Excerpt from The Suitor by Gloria Dyal

Prologue

She turned the lights low – for him.  He kept the room warm – for her.

Their movements had the comfort of habit, the safety of ritual.  Layer by layer, the motions had been added, the elements increased, until they had built an environment of their own – a world complete and isolated.  His room was like the warm, dim burrow of some furry creature – safe and private.

“That was good,” said Lucia, handing the empty glass to Jack.

“Will you eat something now?”

“No, love, maybe later.”

Jack set the glass on the bedside table where the remaining drops of brandy glowed golden under the shrouded lamp.  He adjusted the towel covering the shade to block out even more of the light.  He rubbed his right temple to ease his headache, and then turned back to Lucia.  She was so beautiful, just lying there, gazing up at him.  But the hollows under her cheekbones looked even deeper than they had only a week ago and he felt that awful emptiness ahead of him, threatening to pull him in, to bury him.  “Please, babe.  How about just some toast?”

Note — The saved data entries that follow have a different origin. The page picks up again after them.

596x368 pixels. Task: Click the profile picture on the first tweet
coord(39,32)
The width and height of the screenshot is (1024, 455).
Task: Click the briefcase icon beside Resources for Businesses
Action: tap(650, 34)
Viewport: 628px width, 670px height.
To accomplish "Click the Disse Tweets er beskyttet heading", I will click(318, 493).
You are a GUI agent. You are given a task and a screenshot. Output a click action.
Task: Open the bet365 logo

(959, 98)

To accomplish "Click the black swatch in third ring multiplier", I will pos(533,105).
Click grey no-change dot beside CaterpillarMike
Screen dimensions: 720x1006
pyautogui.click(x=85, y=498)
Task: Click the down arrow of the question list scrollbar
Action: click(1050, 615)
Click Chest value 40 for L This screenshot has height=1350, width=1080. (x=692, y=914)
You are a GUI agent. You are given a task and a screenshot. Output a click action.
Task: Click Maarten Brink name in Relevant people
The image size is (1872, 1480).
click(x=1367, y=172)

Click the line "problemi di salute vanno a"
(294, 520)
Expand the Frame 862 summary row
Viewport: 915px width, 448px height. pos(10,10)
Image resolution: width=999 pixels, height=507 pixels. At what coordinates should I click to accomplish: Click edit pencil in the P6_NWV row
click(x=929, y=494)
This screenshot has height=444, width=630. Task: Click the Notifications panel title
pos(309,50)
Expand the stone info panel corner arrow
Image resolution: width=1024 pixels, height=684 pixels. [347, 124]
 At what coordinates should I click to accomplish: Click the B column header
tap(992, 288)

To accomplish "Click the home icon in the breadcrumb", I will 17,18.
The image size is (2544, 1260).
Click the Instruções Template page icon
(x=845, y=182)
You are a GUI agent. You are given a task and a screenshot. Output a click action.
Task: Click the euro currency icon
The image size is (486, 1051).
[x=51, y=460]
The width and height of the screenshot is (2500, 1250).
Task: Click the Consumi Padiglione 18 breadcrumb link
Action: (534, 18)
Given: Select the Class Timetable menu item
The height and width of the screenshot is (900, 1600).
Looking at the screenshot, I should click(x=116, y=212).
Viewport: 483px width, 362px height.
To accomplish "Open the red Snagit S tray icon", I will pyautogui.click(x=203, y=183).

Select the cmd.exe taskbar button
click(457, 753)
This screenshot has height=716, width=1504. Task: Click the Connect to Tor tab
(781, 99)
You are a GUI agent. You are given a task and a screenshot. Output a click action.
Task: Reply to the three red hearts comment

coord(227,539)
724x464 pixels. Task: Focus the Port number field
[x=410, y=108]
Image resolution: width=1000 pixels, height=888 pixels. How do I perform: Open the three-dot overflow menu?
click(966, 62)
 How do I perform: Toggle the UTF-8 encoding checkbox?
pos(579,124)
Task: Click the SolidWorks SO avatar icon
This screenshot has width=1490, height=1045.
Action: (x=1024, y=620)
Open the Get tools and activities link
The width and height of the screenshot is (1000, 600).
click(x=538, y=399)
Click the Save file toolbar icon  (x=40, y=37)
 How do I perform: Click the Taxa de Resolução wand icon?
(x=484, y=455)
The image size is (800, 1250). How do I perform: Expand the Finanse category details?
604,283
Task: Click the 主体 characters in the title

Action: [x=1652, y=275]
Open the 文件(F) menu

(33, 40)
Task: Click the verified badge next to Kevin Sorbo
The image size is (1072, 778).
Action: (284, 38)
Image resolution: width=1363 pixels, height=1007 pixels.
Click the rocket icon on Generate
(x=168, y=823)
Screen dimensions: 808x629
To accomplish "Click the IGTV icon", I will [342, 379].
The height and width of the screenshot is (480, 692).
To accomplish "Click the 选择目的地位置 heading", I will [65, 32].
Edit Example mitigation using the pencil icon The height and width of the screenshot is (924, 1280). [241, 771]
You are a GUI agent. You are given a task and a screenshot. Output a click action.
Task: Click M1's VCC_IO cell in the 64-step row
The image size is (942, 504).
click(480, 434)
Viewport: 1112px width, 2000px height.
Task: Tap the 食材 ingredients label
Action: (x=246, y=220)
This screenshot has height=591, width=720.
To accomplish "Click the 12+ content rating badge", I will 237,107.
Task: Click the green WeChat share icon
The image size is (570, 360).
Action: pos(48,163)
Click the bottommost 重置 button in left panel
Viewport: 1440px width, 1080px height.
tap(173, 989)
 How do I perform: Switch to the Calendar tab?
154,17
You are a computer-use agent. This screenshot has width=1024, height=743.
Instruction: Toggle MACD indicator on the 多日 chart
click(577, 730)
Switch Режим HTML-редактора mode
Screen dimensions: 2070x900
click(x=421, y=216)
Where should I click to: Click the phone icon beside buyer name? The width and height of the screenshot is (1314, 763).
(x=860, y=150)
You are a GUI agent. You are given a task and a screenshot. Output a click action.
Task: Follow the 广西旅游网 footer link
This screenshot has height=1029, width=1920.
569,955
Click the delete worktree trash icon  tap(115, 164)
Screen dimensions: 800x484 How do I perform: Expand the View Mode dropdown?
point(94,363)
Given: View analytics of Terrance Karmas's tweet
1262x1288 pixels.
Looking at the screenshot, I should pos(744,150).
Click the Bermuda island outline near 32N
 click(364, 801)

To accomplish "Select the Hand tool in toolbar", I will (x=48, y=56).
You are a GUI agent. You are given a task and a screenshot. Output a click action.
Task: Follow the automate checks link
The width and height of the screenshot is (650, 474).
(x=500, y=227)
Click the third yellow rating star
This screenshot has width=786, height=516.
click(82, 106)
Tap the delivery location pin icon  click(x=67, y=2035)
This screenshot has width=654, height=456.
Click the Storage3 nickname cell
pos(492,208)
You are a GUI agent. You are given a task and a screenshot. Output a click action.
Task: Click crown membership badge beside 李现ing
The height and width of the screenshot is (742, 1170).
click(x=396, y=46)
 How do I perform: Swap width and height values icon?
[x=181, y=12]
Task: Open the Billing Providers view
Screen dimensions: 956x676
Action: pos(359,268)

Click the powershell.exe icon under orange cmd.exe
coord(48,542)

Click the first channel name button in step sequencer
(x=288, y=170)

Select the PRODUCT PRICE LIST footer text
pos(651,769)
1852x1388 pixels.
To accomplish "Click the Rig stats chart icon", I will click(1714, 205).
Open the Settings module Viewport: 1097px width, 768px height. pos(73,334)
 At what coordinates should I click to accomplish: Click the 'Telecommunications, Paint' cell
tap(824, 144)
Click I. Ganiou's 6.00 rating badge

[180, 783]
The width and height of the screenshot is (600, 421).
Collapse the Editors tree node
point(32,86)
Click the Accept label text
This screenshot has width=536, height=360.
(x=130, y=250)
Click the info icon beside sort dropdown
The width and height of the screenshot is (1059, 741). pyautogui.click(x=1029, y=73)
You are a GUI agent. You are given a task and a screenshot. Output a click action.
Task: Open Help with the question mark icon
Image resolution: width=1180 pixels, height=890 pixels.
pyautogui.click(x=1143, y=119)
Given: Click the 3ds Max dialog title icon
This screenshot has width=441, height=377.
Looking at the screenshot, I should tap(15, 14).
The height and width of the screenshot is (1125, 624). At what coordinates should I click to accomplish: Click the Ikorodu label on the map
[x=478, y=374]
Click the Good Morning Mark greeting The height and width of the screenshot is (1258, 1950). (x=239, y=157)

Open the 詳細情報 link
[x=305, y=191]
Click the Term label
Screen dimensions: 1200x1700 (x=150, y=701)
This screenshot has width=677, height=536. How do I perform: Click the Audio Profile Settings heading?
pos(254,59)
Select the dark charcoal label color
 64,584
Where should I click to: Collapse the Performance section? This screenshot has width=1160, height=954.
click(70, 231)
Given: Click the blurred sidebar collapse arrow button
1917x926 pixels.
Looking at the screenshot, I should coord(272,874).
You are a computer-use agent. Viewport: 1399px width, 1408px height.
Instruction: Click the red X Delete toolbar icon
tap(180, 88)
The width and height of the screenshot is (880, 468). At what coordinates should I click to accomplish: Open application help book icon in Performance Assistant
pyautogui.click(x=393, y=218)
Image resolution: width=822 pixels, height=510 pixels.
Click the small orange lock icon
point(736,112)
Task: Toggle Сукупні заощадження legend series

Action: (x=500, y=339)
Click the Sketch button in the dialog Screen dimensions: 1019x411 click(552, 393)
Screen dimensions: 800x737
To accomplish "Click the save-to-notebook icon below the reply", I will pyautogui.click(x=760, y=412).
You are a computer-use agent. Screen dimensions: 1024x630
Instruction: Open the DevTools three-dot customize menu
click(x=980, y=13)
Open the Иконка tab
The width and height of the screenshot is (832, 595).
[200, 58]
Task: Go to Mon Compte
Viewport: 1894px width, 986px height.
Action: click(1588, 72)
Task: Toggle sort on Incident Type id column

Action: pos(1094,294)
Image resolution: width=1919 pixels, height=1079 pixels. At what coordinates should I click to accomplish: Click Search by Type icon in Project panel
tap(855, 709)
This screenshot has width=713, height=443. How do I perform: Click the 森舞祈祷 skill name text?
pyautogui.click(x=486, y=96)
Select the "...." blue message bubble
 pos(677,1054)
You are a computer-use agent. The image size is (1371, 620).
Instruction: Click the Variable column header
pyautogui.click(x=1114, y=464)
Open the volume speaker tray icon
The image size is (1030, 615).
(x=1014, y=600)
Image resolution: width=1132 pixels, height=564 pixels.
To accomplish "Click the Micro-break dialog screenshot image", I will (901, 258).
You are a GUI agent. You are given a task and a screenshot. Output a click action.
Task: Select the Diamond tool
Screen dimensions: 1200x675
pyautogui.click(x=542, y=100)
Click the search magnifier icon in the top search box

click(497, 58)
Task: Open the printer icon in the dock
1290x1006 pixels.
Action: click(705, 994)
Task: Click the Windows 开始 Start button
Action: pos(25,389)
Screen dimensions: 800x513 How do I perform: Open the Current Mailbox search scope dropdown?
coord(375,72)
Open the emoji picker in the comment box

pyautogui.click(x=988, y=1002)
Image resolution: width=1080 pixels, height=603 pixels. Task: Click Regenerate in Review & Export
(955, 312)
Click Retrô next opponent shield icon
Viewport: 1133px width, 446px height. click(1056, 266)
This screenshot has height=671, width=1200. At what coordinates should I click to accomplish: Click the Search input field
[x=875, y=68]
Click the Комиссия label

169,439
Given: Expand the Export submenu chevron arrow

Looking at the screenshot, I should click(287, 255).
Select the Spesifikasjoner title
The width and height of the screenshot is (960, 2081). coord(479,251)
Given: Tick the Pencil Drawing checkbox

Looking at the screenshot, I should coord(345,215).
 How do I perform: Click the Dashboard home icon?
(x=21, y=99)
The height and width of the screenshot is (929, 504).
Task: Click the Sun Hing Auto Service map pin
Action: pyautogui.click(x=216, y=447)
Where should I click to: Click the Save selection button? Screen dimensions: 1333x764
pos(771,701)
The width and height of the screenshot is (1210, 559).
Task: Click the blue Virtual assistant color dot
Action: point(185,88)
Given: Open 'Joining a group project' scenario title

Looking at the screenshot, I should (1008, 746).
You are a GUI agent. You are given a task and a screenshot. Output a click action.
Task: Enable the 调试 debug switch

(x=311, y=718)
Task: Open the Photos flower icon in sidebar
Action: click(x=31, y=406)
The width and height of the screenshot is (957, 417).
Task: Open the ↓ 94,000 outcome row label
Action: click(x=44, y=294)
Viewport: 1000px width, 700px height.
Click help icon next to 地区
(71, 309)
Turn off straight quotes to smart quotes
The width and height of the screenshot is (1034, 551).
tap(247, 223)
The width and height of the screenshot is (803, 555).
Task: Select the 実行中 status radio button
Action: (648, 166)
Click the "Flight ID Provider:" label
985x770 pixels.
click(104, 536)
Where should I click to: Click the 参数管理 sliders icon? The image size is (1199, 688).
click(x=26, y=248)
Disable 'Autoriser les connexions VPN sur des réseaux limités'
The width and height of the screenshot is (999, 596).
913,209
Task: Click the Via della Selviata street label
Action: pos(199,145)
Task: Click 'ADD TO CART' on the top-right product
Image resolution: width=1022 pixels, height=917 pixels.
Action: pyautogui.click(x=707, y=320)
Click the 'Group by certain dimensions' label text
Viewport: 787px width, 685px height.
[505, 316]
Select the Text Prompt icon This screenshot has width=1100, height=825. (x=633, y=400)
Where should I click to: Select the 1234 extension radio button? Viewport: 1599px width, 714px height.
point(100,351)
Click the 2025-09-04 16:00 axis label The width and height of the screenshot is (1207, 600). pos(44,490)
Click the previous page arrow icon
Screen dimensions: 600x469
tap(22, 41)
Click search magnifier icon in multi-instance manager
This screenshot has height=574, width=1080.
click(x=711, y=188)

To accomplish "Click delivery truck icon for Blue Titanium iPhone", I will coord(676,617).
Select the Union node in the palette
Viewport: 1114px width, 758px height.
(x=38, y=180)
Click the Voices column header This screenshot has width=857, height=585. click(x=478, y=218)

“No, I really can’t.  What I would like is for you to read another chapter of the book with me.”

Reluctantly, he turned and crossed the small room and began to search among the books lined up on the shelf that ran under the single window.  It was colder there; he pushed the rolled-up towel more firmly into the space at the base of the window and gazed out at the wet snow for a moment, willing it to stop.  The chill and dampness increased her pain.  Please stop, he thought.

It was hard to see in the deep shadows of the early winter evening, but he located the book she wanted.  Some used book dealer in Rochester had mailed it down to Corning last week.  The bastard should be shot for the price he had charged, but Lucia had been as pleased as if she had found buried treasure.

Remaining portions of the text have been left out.